Leichtmetalle könnten für wichtige Industriebereiche die Werkstoffe der Zukunft bedeuten. Derzeit ist jedoch ihre Herstellung noch vergleichsweise teuer, zudem lassen sie sich nicht problemlos weiterverarbeiten. In einem von der Europäischen Union (EU) geförderten Forschungsprojekt haben sich deshalb Aluminiumhersteller, -verarbeiter und industrielle Anwender mit Partnern aus der Hochschulforschung zusammengeschlossen, um den Werkstoff Aluminium zu optimieren.

Verbesserte Werkstoffe bedeuten zumeist erheblichen technologischen Fortschritt. So ermöglichen heute besonders stabile, zugleich aber relativ leichte Materialien – etwa im Automobilbau oder in der Luft- und Raumfahrt –, unnötiges Gewicht einzusparen. Leichtere Karosserien und Motoren verursachen günstigere Wirkungsgrade, sie führen zum Verbrauch von weniger Treibstoff und zum geringeren Ausstoß von Schadstoffen. Dadurch gewinnen nicht nur ihre Hersteller Wettbewerbsvorteile, die Verbesserungen kommen auch der Umwelt zugute. Typische Beispiele sind das Dreiliter-Auto und die immer leichteren Flugzeuge der jüngsten Generation.

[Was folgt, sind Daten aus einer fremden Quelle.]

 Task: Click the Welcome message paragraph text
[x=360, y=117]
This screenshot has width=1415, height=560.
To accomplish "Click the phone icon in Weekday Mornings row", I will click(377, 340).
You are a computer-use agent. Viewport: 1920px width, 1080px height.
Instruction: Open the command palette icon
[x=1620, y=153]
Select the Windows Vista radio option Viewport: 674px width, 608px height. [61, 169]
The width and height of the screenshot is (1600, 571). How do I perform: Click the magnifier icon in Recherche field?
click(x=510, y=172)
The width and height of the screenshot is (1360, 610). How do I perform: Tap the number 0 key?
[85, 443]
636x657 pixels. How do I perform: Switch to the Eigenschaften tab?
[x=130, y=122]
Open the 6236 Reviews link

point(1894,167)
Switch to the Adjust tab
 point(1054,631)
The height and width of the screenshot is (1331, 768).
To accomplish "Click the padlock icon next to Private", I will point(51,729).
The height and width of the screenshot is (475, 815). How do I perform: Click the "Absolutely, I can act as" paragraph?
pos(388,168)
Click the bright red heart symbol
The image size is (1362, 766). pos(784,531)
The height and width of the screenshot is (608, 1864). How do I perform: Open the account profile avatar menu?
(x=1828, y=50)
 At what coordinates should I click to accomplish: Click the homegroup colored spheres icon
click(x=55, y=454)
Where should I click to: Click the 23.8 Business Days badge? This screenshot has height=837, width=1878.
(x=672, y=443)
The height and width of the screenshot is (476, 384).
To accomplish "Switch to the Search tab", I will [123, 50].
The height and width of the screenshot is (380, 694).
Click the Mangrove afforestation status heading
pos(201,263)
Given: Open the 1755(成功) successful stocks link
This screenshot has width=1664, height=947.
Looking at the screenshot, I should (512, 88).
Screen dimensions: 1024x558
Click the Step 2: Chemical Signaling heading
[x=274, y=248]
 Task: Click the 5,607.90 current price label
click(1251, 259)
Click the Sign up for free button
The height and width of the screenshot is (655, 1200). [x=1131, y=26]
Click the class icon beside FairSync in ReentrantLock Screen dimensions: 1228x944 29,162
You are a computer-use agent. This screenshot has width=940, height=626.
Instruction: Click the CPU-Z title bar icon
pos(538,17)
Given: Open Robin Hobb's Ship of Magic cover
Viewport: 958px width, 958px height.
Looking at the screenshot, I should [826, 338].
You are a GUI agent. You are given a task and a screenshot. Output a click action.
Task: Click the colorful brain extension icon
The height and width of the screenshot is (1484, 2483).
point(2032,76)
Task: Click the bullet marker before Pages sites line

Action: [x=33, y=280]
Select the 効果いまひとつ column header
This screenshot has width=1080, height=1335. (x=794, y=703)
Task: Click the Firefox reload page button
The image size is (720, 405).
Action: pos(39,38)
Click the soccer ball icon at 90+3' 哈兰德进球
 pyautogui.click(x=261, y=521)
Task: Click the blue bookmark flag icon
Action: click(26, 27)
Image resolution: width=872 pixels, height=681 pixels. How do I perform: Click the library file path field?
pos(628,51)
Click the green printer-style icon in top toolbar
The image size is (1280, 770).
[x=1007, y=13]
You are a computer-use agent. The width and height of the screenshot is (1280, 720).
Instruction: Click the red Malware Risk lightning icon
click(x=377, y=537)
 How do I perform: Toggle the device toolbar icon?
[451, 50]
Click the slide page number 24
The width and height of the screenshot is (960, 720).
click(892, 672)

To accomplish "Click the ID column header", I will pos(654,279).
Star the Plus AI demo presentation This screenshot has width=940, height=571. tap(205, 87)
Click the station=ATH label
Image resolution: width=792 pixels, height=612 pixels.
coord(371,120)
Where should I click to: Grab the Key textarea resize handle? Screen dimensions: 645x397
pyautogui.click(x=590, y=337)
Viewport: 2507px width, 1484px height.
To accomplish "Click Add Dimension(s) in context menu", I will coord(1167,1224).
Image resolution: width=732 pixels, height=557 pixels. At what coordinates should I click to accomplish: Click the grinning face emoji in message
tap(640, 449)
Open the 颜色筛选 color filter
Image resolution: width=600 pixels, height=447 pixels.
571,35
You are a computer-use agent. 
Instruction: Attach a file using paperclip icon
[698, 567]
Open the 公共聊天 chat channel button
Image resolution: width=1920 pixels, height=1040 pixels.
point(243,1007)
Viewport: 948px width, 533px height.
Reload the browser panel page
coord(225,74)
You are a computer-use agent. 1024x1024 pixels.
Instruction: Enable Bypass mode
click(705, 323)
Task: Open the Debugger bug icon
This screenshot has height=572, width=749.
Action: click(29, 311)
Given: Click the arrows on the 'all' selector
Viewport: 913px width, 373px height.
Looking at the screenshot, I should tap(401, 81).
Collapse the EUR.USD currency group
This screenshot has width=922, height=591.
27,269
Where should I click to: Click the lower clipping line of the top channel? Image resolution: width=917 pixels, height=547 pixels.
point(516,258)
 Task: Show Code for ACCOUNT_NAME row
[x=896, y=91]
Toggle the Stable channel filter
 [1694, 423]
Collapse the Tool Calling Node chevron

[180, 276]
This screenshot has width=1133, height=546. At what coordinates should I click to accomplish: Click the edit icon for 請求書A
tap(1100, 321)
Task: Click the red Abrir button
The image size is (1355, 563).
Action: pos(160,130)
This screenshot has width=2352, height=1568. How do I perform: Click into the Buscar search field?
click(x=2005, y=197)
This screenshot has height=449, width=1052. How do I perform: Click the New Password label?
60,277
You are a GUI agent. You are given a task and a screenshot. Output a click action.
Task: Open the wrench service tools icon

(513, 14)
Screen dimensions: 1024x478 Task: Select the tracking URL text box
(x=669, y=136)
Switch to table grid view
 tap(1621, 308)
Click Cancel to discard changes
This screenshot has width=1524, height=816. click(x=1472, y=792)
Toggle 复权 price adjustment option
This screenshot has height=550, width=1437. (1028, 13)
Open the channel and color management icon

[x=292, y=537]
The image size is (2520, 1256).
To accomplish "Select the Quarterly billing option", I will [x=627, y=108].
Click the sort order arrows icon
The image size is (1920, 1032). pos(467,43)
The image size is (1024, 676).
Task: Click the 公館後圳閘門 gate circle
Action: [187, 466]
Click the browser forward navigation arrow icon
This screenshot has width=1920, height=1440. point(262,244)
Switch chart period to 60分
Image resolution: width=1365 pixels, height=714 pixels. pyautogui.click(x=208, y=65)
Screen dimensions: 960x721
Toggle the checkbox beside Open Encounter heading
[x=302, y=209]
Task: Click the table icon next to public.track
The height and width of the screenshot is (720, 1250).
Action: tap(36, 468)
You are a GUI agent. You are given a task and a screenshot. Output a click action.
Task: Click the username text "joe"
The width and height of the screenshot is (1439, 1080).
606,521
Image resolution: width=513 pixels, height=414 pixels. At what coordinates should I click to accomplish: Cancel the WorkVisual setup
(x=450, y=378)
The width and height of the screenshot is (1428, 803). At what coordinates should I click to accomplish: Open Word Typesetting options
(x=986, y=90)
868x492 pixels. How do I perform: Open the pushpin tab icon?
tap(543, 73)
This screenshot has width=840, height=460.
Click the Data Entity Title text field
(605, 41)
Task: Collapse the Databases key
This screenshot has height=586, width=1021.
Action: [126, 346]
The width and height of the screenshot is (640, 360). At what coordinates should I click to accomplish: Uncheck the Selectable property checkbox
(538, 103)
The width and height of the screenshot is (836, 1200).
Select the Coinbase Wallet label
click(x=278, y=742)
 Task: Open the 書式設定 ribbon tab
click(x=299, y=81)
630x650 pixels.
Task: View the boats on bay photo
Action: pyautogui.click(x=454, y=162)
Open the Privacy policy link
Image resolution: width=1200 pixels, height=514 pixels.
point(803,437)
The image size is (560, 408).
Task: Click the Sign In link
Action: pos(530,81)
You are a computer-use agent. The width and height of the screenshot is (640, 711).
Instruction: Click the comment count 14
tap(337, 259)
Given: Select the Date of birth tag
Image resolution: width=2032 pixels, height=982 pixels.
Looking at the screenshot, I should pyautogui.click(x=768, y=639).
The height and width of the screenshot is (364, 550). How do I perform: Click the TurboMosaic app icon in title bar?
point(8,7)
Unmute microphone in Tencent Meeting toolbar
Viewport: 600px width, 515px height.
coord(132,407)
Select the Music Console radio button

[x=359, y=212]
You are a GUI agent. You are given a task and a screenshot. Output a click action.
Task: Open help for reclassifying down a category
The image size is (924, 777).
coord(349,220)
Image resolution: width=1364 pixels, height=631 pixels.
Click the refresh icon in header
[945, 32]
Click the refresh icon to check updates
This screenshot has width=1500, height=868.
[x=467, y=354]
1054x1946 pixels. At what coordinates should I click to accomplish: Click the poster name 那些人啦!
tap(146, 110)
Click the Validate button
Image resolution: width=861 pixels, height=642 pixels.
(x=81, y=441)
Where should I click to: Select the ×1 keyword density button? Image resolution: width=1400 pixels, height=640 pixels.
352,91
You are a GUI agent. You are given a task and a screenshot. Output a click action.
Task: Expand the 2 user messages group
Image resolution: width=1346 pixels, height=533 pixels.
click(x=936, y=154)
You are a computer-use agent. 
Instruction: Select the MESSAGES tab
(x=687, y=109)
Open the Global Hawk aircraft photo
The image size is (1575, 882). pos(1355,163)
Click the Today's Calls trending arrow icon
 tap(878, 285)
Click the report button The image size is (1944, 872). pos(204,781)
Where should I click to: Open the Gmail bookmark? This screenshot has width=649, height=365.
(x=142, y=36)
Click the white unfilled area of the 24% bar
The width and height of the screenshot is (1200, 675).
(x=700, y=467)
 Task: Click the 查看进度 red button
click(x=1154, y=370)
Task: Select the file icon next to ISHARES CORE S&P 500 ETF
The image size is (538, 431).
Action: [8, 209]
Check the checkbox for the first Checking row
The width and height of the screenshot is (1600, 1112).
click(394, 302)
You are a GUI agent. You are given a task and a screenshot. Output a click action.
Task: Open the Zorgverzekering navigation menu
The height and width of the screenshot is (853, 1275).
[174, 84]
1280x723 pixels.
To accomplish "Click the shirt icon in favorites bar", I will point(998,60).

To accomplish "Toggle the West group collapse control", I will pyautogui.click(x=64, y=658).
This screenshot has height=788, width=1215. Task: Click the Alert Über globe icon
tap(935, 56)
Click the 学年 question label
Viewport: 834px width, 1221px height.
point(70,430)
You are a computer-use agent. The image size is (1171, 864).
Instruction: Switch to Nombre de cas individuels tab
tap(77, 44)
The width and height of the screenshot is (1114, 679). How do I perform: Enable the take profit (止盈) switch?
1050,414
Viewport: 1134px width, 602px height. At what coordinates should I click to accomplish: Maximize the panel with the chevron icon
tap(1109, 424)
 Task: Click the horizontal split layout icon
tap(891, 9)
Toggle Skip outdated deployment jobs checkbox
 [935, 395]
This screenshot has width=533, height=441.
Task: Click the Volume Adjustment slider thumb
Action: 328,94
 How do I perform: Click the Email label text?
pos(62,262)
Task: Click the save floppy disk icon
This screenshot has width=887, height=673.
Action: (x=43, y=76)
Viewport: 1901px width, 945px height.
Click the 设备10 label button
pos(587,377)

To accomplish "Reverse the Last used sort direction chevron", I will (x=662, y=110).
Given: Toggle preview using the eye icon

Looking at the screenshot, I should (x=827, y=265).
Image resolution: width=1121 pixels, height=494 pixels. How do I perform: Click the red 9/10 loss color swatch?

Gewicht sparen die Konstrukteure meist, indem sie Bauteile aus Stahl durch solche aus Kunststoff oder Legierungen aus Leichtmetallen, wie Aluminium oder Magnesium, ersetzen. Beide Metalle sind zwar erheblich leichter als Stahl, aber auch teurer in ihrer weiteren Verarbeitung und zudem weniger stabil. Deutlich fester und unempfindlicher gegen Versagen durch Bruch oder Verschleiß erweisen sich dagegen Leichtmetalle, denen bestimmte Fasern oder Partikel beigemischt werden. Bisher scheiterte der praktische Einsatz solcher Verbundwerkstoffe in der industriellen Fertigung ebenfalls an zu hohen Herstellungs- und Verarbeitungskosten.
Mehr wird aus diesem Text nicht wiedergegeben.